* [EXERCISE REQUIREMENTS]:
Please retype the rows from the line with "I will pos(816,120)." up to and including the line with "pos(168,119)", keeping each one identical to the original.

* [RECORDS]:

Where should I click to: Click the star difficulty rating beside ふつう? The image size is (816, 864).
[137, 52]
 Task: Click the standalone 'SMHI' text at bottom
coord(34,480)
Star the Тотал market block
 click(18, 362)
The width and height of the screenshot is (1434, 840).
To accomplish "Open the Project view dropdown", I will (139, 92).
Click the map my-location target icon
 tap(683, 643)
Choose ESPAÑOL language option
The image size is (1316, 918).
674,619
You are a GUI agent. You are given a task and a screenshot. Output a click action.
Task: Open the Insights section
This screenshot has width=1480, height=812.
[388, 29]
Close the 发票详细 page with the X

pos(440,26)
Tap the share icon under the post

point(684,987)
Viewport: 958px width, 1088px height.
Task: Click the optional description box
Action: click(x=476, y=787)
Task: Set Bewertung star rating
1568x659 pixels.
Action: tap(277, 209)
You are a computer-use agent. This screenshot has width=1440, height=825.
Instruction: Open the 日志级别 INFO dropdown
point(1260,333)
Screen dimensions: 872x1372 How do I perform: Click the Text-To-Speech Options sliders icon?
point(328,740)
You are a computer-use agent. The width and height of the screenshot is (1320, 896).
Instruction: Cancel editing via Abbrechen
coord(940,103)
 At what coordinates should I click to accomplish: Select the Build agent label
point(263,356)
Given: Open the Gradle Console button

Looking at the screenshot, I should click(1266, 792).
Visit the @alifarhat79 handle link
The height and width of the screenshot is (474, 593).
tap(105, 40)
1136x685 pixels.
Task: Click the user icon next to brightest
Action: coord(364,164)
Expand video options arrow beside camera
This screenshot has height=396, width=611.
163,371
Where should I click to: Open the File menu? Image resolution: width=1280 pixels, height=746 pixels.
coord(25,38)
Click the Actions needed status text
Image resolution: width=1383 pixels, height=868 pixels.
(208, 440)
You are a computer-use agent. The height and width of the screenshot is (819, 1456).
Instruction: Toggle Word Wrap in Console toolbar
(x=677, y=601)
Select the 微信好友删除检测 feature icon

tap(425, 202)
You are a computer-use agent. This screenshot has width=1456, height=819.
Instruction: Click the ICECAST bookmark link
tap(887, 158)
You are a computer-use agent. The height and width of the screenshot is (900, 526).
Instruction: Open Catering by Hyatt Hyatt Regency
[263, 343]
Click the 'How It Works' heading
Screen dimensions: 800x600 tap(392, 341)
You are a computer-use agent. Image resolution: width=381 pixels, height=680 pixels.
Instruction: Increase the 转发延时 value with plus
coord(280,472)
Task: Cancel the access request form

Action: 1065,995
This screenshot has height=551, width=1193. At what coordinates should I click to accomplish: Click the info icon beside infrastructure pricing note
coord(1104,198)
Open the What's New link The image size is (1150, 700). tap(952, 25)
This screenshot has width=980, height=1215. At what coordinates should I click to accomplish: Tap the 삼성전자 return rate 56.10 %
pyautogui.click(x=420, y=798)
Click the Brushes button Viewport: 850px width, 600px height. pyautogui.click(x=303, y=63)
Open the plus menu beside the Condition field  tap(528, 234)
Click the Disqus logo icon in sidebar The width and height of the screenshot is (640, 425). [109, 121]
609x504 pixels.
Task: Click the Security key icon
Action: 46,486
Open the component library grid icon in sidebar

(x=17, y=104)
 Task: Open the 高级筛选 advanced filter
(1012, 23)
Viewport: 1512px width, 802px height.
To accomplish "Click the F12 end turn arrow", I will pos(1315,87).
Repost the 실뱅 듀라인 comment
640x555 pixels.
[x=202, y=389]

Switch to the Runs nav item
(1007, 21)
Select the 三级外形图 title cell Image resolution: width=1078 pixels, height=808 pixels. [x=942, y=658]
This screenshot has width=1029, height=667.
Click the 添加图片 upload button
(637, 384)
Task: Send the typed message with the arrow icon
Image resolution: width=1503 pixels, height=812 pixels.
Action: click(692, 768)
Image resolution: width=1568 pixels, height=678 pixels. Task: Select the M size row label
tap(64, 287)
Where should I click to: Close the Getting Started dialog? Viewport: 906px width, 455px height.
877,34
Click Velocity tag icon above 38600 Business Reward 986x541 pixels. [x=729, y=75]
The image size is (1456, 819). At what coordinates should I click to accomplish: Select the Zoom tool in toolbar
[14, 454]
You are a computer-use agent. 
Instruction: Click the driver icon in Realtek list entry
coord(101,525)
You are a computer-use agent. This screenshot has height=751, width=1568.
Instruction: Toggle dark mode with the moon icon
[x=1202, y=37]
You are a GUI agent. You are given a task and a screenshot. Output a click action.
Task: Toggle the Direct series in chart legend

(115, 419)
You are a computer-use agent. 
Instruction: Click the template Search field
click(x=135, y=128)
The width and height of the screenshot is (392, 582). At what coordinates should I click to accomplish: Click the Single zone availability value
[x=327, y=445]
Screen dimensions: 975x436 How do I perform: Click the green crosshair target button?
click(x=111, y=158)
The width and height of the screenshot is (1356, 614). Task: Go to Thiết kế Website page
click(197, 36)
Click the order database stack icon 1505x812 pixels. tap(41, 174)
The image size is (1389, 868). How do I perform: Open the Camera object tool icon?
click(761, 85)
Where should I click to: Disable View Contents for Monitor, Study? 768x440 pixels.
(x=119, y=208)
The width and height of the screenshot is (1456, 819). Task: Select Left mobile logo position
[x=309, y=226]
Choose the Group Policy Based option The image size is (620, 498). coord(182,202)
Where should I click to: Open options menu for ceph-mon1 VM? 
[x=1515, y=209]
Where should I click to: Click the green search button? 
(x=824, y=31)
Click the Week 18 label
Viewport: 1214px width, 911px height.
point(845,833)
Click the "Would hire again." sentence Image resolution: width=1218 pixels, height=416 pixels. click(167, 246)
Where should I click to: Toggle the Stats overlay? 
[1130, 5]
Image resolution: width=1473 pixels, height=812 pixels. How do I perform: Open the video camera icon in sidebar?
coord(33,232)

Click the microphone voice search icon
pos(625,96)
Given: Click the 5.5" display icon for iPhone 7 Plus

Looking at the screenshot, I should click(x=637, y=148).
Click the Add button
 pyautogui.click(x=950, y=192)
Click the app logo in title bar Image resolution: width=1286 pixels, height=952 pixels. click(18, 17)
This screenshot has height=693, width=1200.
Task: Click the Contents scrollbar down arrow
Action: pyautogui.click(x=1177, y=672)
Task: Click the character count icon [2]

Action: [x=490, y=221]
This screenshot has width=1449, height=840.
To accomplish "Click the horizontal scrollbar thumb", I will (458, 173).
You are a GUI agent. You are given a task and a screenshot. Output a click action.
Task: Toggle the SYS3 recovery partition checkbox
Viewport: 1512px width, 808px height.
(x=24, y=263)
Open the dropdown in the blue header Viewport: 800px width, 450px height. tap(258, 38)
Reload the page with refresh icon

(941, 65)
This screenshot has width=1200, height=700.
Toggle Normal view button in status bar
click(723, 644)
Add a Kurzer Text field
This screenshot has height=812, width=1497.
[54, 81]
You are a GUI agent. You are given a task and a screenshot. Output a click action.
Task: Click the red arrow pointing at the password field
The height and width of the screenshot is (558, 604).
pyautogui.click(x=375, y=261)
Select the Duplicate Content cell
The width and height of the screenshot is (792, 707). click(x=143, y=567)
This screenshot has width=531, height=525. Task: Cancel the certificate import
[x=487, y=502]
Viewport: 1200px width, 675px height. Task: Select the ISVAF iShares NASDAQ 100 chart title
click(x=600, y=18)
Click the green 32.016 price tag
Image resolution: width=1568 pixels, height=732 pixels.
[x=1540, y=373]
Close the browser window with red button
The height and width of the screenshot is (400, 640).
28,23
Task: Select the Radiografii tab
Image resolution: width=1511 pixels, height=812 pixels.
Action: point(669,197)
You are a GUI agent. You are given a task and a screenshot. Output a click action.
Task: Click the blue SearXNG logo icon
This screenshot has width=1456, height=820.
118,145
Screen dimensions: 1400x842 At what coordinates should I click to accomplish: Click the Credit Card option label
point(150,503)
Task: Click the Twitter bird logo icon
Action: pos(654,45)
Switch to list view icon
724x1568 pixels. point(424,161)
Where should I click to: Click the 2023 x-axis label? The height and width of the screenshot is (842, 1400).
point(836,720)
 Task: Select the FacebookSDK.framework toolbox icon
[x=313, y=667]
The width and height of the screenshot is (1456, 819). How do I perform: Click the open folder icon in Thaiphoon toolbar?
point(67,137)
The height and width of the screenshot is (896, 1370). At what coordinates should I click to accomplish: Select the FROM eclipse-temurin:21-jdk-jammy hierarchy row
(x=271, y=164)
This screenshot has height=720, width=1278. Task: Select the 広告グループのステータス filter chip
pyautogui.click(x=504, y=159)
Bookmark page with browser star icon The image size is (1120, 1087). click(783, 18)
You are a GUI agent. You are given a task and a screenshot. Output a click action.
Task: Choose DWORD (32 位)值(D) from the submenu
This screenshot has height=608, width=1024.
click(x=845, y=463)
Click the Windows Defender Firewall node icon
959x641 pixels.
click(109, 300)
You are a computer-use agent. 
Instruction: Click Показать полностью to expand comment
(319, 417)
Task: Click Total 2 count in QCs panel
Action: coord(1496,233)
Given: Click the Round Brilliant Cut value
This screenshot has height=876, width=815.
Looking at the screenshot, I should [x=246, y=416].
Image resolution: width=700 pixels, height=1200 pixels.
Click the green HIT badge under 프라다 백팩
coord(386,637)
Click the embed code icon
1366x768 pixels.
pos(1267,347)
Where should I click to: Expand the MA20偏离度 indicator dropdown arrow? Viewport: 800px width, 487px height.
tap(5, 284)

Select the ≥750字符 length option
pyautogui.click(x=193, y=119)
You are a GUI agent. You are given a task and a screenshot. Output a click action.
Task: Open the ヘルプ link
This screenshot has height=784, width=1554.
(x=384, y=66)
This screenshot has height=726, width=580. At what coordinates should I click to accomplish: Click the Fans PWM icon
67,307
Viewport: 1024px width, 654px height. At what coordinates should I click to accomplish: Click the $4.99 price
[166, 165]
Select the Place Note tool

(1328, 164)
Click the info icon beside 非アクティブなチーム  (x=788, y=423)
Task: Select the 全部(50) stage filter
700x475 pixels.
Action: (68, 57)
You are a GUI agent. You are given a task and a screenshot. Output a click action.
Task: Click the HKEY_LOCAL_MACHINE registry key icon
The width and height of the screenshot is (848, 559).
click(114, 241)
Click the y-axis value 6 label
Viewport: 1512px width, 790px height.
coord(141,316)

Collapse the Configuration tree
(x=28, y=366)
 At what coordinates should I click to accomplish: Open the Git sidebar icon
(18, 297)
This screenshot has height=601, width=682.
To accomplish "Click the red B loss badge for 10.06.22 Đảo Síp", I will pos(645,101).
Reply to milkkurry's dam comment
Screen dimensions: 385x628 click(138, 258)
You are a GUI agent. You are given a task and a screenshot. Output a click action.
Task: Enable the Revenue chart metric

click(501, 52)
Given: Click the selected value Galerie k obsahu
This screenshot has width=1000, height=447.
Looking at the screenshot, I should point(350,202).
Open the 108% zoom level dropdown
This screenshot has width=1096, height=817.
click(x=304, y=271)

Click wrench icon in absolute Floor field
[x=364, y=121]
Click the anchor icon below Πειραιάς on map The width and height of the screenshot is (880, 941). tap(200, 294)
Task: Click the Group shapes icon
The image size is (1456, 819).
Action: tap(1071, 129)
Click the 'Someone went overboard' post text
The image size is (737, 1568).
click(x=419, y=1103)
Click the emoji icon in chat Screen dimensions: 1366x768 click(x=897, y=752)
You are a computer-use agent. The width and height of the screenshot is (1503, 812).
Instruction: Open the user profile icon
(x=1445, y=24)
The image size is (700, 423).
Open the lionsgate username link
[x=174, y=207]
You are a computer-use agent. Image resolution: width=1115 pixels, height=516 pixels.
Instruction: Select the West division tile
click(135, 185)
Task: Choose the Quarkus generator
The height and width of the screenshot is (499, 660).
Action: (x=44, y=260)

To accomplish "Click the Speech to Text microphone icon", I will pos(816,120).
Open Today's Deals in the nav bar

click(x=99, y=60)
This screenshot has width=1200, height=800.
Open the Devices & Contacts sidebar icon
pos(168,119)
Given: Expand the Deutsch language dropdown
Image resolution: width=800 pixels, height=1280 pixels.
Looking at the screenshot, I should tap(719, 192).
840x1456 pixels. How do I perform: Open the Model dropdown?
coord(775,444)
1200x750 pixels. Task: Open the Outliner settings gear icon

* [REPLY]:
To accomplish "Click the Speech to Text microphone icon", I will pos(816,120).
Open Today's Deals in the nav bar

click(x=99, y=60)
This screenshot has width=1200, height=800.
Open the Devices & Contacts sidebar icon
pos(168,119)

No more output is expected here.